While attending Bowling Green State University in the '90s, she worked at Barry Bagels and years later would occasionally make bagels at home. Last summer, her husband encouraged her to turn her hobby into a feasible business.
"Bagels are very intriguing to me, and they seem to make so many people feel giddy and happy," Hoover said. "There's just something about biting into a well-made bagel. It's like a little slice of heaven."
During a meeting with Findlay Kitchen manager Anthony Berin, she asked if anyone at the Over-the-Rhine incubator kitchen made bagels. The encounter "changed the course of my life," she said.
"He's like, 'Why? Do you want to buy some?' I'm like, 'No, I want to bake them,' " she said. "He said, 'We've been looking for somebody who wants to do bagels.' I said, 'Well, here I am!' "
She joined Findlay Kitchen and started making her fruit-forward bagels a couple of months ago; May's O.F.F. Market in Oakley was the first time she sold bagels to the public. She gave out samples and sold bagels at Taste of Cincinnati's new Taste of Findlay section.
"Everything that I've done in my life has brought me to this point," she said. "When I look at these bagels, I feel like I've been given a second chance to do something with my life."
'Wow. This is different'
Currently, her menu features classic bagels such as the everything (poppy seeds, sesame seeds, salt, onion flakes, garlic) and specialty bagels such as a doughnutlike blueberry-lemon topped with a light glaze (a best-seller that has been "flying out of the baskets," she said); apricot-pistachio with a raw-sugar topping; and an aged cheddar baked into the dough and on the crust. A pepperoni mozzarella bagel, with the pepperoni blended into the dough and mozzarella melted on top, will soon join the rotation.

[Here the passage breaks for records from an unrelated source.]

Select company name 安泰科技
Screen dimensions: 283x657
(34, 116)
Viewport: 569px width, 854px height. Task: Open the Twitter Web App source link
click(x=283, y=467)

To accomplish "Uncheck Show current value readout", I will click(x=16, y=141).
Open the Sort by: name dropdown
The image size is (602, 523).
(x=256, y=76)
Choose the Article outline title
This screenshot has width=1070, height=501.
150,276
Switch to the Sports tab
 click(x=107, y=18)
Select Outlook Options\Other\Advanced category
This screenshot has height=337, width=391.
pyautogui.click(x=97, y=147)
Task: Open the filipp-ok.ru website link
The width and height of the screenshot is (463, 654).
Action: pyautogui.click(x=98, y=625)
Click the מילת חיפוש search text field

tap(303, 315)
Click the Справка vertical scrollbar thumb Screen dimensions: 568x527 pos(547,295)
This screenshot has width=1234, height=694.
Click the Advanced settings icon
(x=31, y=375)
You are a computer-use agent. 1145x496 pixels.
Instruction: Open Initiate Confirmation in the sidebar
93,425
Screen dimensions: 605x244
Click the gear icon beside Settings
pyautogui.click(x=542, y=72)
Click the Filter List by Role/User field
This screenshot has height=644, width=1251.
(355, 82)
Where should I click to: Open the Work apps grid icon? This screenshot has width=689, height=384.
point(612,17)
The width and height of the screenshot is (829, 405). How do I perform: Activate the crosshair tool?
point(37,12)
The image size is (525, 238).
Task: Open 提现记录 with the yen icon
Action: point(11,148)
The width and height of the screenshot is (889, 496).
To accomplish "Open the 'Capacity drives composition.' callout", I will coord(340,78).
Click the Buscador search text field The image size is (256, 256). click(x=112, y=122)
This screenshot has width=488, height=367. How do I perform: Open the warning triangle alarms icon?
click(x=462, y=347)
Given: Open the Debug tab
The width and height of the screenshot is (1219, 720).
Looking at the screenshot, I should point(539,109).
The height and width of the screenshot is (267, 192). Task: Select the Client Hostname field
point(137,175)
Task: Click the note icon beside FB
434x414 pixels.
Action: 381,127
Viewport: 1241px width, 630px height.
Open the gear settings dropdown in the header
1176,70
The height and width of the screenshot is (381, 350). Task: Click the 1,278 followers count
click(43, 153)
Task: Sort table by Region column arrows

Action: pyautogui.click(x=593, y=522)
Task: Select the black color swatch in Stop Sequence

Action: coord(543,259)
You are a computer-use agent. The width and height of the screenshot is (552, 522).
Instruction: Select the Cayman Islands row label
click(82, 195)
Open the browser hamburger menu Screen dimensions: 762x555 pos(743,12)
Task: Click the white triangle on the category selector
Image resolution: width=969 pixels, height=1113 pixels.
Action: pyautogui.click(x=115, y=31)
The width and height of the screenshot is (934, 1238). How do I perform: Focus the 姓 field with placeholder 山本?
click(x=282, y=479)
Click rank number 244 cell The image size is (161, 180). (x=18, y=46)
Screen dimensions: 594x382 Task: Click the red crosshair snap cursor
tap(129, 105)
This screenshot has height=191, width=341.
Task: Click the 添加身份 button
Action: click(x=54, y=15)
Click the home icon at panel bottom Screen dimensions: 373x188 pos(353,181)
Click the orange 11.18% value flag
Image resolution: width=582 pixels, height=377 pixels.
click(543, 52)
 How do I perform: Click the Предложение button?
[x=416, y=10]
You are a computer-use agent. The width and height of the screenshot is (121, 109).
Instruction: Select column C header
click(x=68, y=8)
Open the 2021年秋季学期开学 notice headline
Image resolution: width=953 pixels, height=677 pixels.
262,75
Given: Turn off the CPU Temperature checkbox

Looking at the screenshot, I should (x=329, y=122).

She serves the bagels with homemade cream cheese spreads -- a cucumber dill version and a raspberry puree -- but said she would like to find someone who could make cream cheese from scratch.
"What I had to do was see if these things were even going to be something that people would want," Hoover said. "It seems like it's working. People say, 'Wow, this is different.' "
While researching bagel recipes from acclaimed bread-makers such as Jeffrey Hamelman (bakery director at King Arthur Flour) and Peter Reinhart (writer of "The Bread Baker's Apprentice"), Hoover perfected her bagel. However, she admitted, she hasn't visited New York nor tried a New York-style bagel.
"Over the course of my events, I've had a lot of New York people give me feedback," she said. "It seems I'm on the right track."
She's not the only game in town, and that's OK
Making the bagels is a two-day process, she said.
First, she begins with the pre-ferment step, or sponge, a combination of yeast, flour and water. She lets the mixture ferment for a couple of hours and then creates the final dough, which also includes barley malt syrup and salt. She mixes add-ons like blueberries, cheddar cheese and apricots directly into the dough. The dough sets in a cooler overnight to ferment more, and the next day she boils the hand-rolled and -shaped bagels in a kettle before oven-baking them.
Five One Three isn't the only bagel maker in town. Last year, Lil's Bagels became one of Cincinnati's first pop-up bagel artisans, and this year OTR Bagelry and OTR Bagel Bar have joined the ranks. However, Hoover doesn't see them as competition.
"I think it's a good thing. We are in need of bagels in Cincinnati," she said. "If they're successful, I think I'll be successful. We're all bagel-makers, so go for it. I was thinking about calling them and being like, 'Hey, do you guys want to start a Cincinnati bagel baker association?' I think it would be awesome to share best practices and tips and collaborate."
For the summer, she has a recurring pop-up every Tuesday at Liberty Center farmers market in West Chester, and she'll set up a bagel bar at Washington Park on July 16 and Aug. 5. Her goal, though, is a brick-and-mortar location -- and to help others with addictions through the power of bagels.